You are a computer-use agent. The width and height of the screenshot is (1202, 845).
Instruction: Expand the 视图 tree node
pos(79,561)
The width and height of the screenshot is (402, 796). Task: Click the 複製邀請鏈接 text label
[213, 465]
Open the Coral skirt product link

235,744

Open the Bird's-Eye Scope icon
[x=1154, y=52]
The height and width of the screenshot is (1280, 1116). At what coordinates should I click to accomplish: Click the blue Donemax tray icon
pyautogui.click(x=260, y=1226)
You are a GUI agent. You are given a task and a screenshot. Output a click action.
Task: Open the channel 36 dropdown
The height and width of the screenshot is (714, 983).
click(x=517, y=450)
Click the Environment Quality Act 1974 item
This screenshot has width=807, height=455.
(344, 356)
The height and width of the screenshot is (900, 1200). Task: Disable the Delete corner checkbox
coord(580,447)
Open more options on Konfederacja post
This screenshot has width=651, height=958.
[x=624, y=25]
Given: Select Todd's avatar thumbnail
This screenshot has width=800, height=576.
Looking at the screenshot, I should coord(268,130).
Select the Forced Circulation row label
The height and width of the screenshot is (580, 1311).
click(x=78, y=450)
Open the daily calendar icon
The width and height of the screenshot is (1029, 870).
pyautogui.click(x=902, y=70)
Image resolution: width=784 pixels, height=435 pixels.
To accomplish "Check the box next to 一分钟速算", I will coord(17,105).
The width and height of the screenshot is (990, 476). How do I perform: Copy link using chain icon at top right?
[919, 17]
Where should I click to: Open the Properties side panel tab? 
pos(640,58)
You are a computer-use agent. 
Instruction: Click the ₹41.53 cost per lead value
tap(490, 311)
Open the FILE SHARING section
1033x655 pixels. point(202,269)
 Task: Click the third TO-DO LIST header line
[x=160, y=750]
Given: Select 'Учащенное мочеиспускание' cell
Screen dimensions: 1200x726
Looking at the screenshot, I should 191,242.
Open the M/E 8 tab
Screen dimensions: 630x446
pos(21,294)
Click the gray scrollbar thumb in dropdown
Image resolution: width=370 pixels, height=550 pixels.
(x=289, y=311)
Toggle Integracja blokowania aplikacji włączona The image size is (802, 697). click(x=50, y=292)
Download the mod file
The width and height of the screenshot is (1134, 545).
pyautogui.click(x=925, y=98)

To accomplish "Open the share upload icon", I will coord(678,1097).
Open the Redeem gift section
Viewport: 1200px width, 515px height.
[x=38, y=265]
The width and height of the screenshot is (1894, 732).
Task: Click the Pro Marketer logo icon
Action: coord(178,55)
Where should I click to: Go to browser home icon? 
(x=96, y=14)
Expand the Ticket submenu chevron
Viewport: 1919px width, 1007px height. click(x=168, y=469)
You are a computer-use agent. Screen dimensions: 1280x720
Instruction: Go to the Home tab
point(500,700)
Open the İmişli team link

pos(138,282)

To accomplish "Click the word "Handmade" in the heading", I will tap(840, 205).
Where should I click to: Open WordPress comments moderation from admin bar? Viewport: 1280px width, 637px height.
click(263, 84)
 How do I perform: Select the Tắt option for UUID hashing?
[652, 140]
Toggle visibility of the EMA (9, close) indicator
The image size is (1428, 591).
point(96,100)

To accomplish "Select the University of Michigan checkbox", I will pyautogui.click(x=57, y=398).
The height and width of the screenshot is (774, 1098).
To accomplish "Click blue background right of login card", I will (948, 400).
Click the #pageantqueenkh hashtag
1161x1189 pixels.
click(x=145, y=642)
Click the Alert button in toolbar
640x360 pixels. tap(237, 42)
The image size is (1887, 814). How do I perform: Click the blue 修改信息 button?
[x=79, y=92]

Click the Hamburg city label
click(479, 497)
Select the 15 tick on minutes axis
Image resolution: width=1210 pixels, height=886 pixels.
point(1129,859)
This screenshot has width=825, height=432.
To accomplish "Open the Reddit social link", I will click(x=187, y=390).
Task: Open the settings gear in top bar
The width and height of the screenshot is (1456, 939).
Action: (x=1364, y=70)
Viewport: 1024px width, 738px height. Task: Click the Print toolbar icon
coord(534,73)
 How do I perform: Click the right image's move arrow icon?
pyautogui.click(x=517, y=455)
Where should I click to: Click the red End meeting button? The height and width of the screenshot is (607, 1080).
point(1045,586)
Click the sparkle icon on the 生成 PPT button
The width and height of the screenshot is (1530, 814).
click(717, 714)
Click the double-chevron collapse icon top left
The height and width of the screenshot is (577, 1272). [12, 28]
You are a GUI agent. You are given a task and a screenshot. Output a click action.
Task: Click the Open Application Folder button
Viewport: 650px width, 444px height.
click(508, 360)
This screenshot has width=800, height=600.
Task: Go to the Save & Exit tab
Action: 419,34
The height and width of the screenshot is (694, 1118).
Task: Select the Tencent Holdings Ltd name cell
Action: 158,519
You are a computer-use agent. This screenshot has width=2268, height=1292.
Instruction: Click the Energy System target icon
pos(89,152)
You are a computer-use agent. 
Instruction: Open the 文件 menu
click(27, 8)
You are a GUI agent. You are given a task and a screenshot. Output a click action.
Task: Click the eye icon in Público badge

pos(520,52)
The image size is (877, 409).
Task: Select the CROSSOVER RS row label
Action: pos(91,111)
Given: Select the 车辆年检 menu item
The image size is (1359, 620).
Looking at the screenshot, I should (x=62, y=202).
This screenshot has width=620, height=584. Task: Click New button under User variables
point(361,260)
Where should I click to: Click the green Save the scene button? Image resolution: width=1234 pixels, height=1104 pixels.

----

EXERCISE: Reproduce exactly, please, only the lines from the start of the data above to the line that contains "Open the daily calendar icon", with both ends kept.

ANSWER:
You are a computer-use agent. The width and height of the screenshot is (1202, 845).
Instruction: Expand the 视图 tree node
pos(79,561)
The width and height of the screenshot is (402, 796). Task: Click the 複製邀請鏈接 text label
[213, 465]
Open the Coral skirt product link

235,744

Open the Bird's-Eye Scope icon
[x=1154, y=52]
The height and width of the screenshot is (1280, 1116). At what coordinates should I click to accomplish: Click the blue Donemax tray icon
pyautogui.click(x=260, y=1226)
You are a GUI agent. You are given a task and a screenshot. Output a click action.
Task: Open the channel 36 dropdown
The height and width of the screenshot is (714, 983).
click(x=517, y=450)
Click the Environment Quality Act 1974 item
This screenshot has width=807, height=455.
(344, 356)
The height and width of the screenshot is (900, 1200). Task: Disable the Delete corner checkbox
coord(580,447)
Open more options on Konfederacja post
This screenshot has width=651, height=958.
[x=624, y=25]
Given: Select Todd's avatar thumbnail
This screenshot has width=800, height=576.
Looking at the screenshot, I should coord(268,130).
Select the Forced Circulation row label
The height and width of the screenshot is (580, 1311).
click(x=78, y=450)
Open the daily calendar icon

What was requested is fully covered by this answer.